— PROBLEM TO WORK ON —
Turn the stretch of material from the line containing "Where should I click to: Click the first" through the end into a numbered list, skipping blank lines. Leave the pictures out.

— THE DATA —

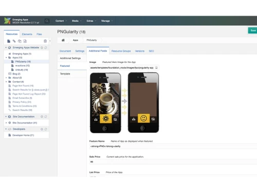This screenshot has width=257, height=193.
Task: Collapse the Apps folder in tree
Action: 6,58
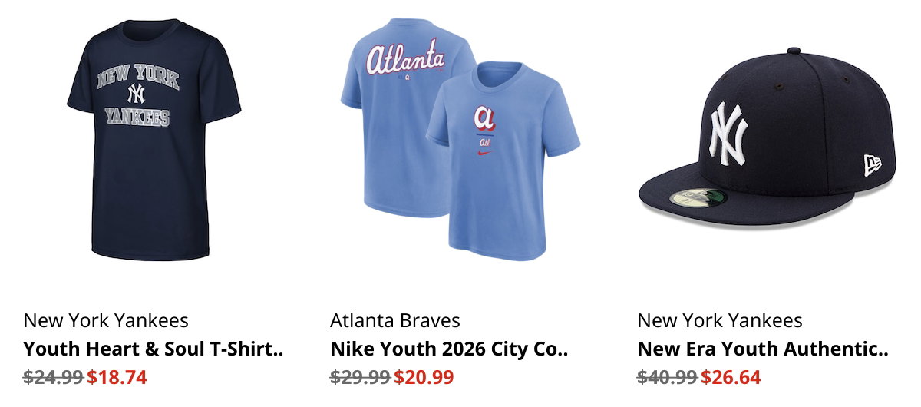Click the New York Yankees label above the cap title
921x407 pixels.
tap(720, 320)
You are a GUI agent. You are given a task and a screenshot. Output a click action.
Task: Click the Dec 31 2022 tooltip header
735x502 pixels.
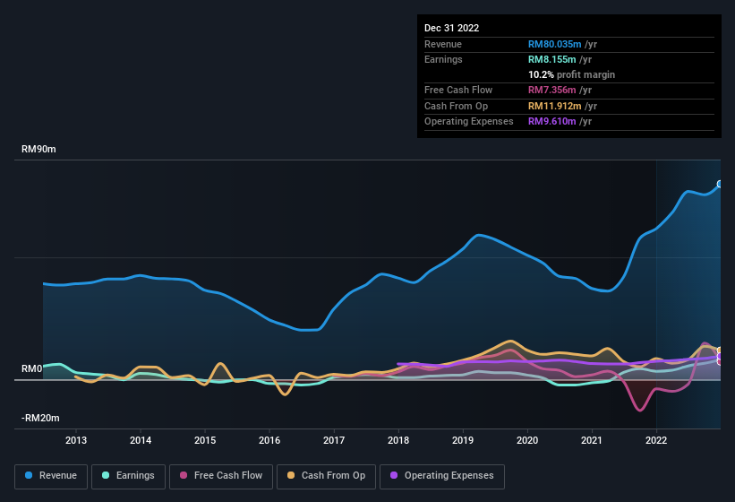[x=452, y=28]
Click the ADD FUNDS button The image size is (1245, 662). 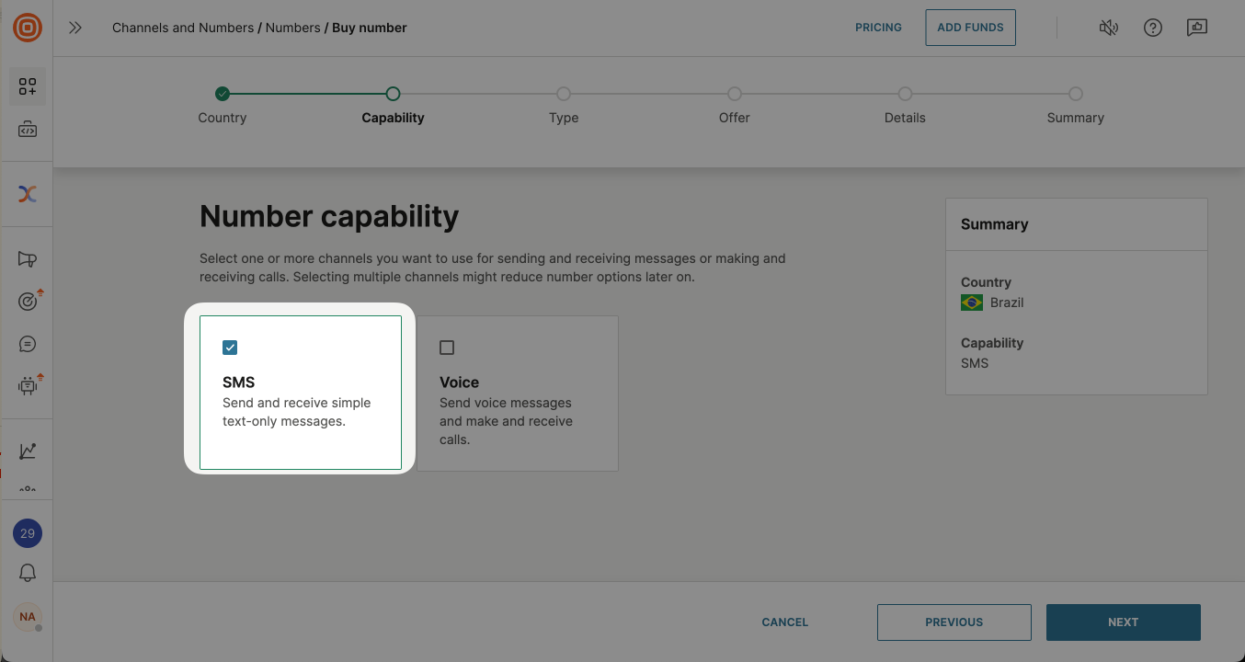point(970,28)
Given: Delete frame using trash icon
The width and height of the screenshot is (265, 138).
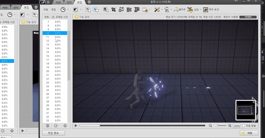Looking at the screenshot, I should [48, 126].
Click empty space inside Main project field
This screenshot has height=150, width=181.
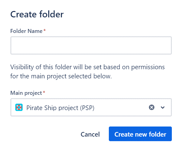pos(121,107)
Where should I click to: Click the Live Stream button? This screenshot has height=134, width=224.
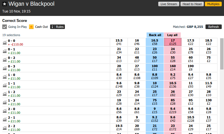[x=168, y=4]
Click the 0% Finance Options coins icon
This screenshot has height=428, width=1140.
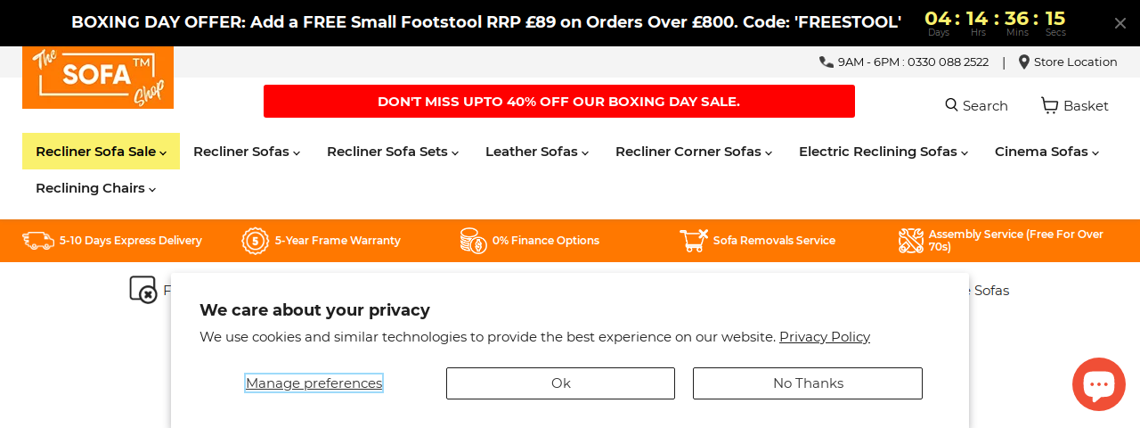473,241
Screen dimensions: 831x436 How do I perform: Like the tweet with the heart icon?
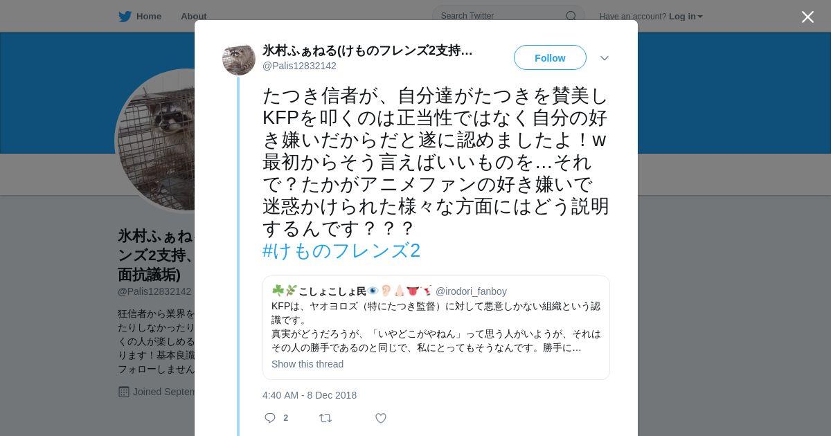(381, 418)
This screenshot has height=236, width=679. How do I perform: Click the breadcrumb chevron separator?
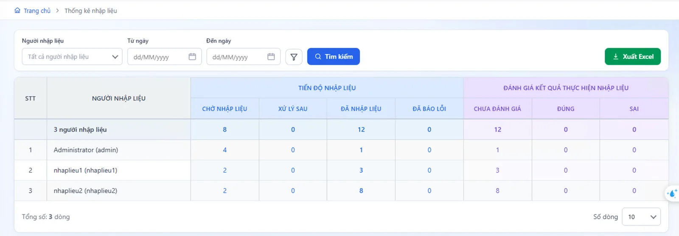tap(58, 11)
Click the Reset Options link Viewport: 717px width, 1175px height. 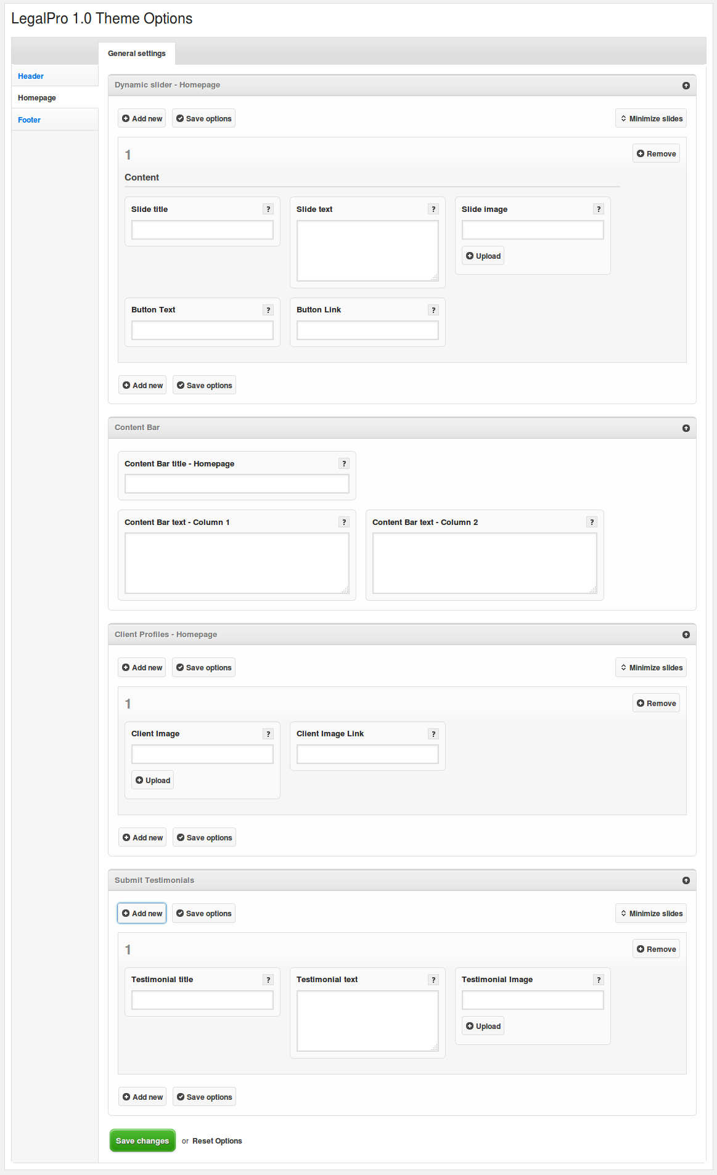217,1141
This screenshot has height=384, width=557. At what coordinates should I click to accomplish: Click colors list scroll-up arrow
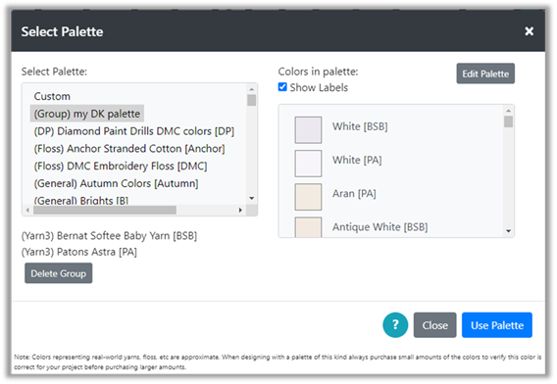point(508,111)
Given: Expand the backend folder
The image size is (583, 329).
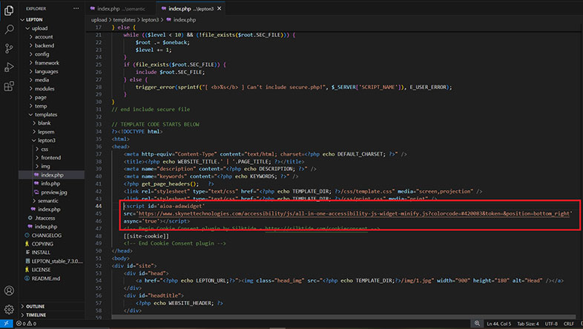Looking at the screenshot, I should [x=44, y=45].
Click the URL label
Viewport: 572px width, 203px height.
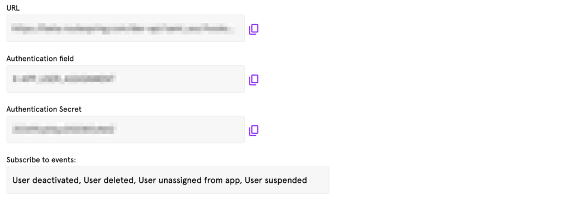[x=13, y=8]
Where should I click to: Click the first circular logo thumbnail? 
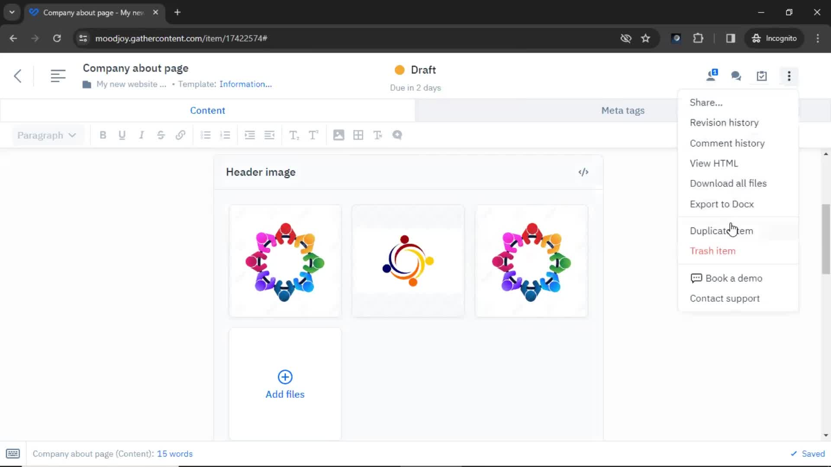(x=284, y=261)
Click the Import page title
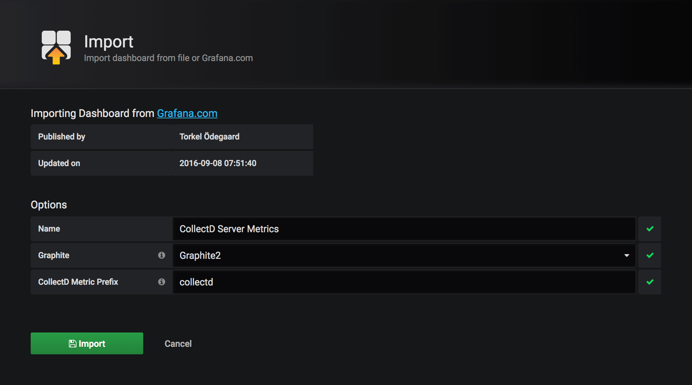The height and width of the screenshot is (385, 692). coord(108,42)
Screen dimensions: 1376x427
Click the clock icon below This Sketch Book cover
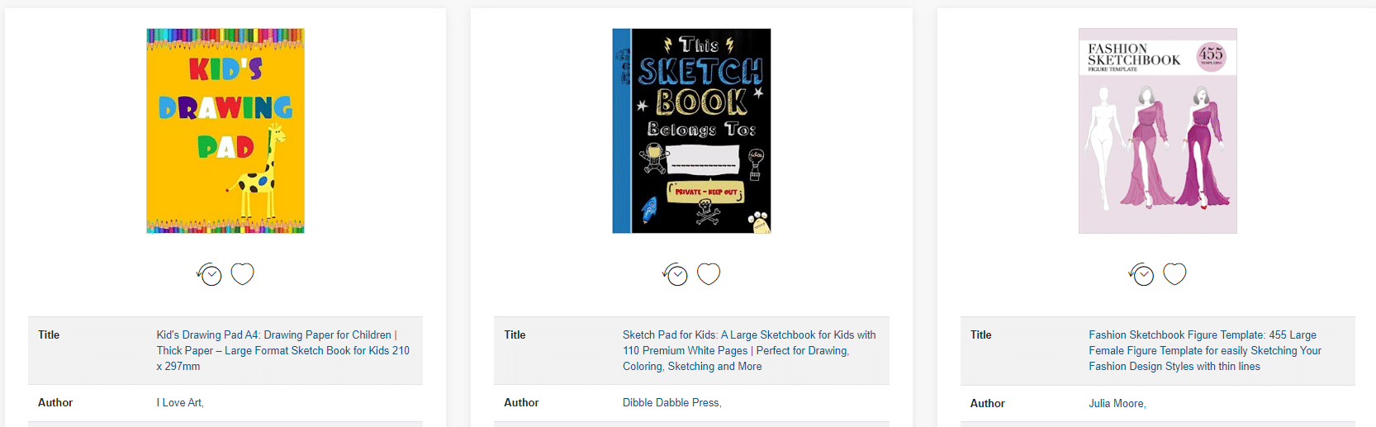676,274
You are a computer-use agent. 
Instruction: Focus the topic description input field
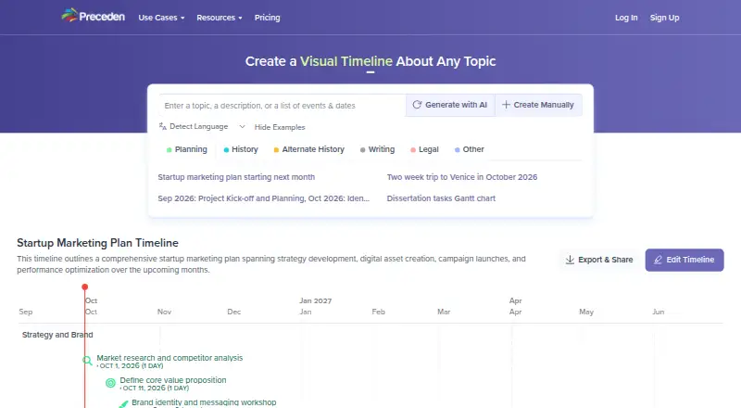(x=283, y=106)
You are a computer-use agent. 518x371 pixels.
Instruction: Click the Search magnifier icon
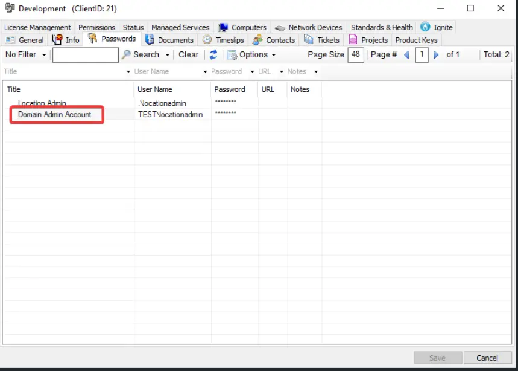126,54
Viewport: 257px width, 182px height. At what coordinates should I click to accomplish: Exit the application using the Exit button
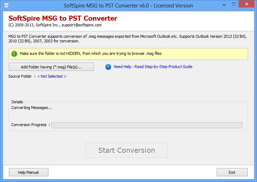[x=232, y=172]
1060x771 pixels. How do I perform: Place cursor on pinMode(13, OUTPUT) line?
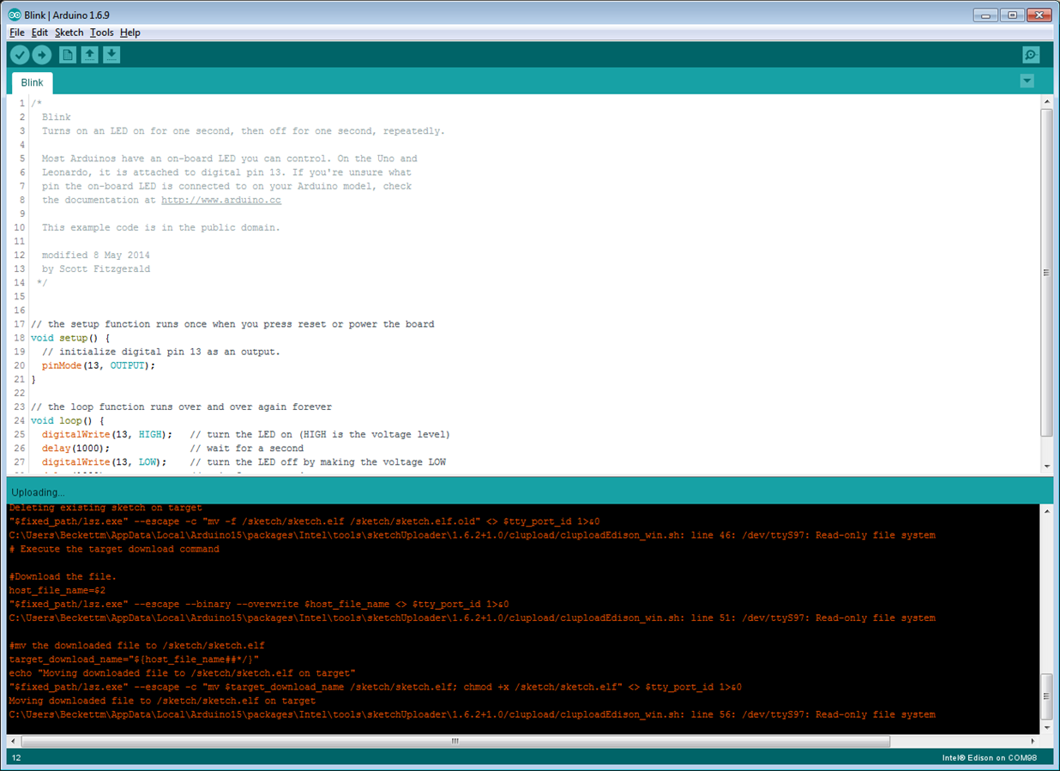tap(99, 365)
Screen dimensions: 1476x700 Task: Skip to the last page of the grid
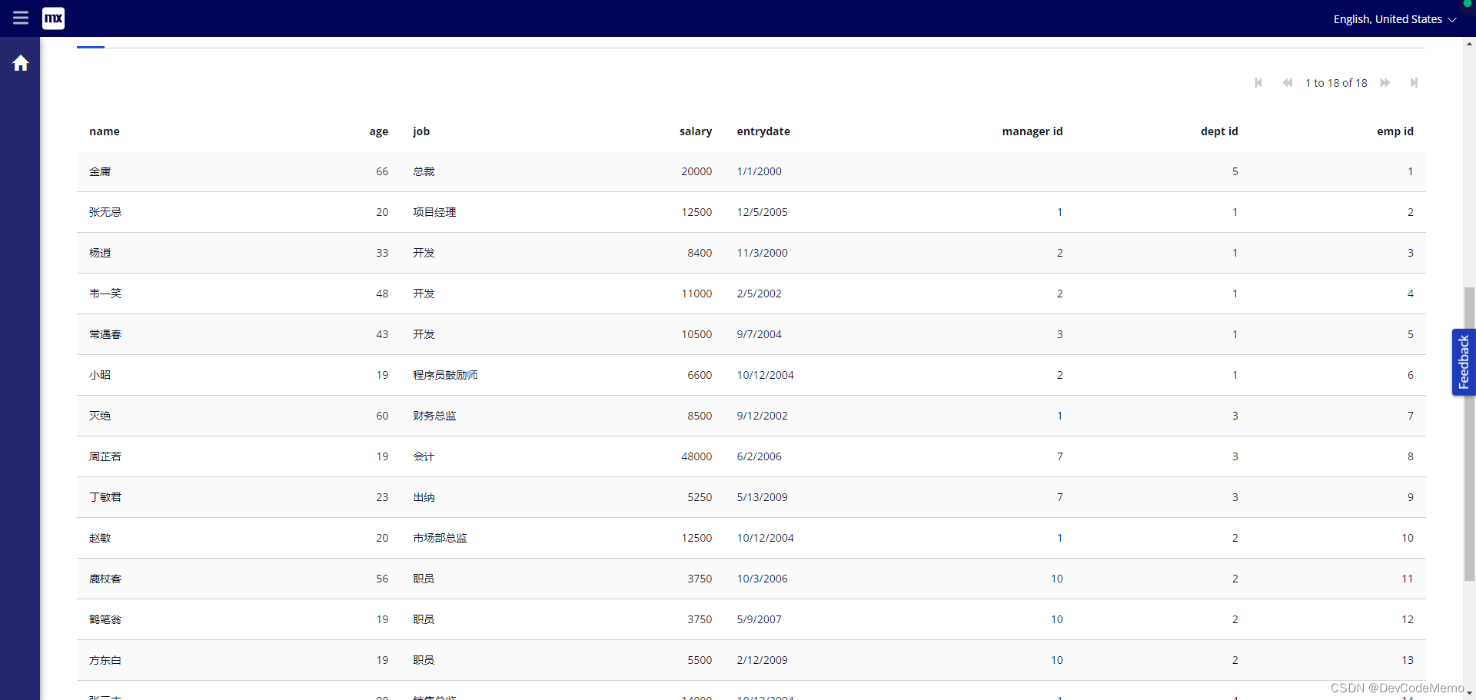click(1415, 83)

— THE RESPONSE —
1. Where should I click to: Click the first circular logo thumbnail? 
2. (x=284, y=261)
3. Click the Import page title
4. The height and width of the screenshot is (385, 692). coord(108,42)
5. Screen dimensions: 1376x427
6. Click the clock icon below This Sketch Book cover
7. 676,274
8. You are a computer-use agent. 
9. Instruction: Focus the topic description input field
10. (x=283, y=106)
11. You are a computer-use agent. 518x371 pixels.
12. Instruction: Click the Search magnifier icon
13. 126,54
14. Viewport: 257px width, 182px height. At what coordinates should I click to accomplish: Exit the application using the Exit button
15. [x=232, y=172]
16. 1060x771 pixels. How do I perform: Place cursor on pinMode(13, OUTPUT) line?
17. tap(99, 365)
18. Screen dimensions: 1476x700 Task: Skip to the last page of the grid
19. click(1415, 83)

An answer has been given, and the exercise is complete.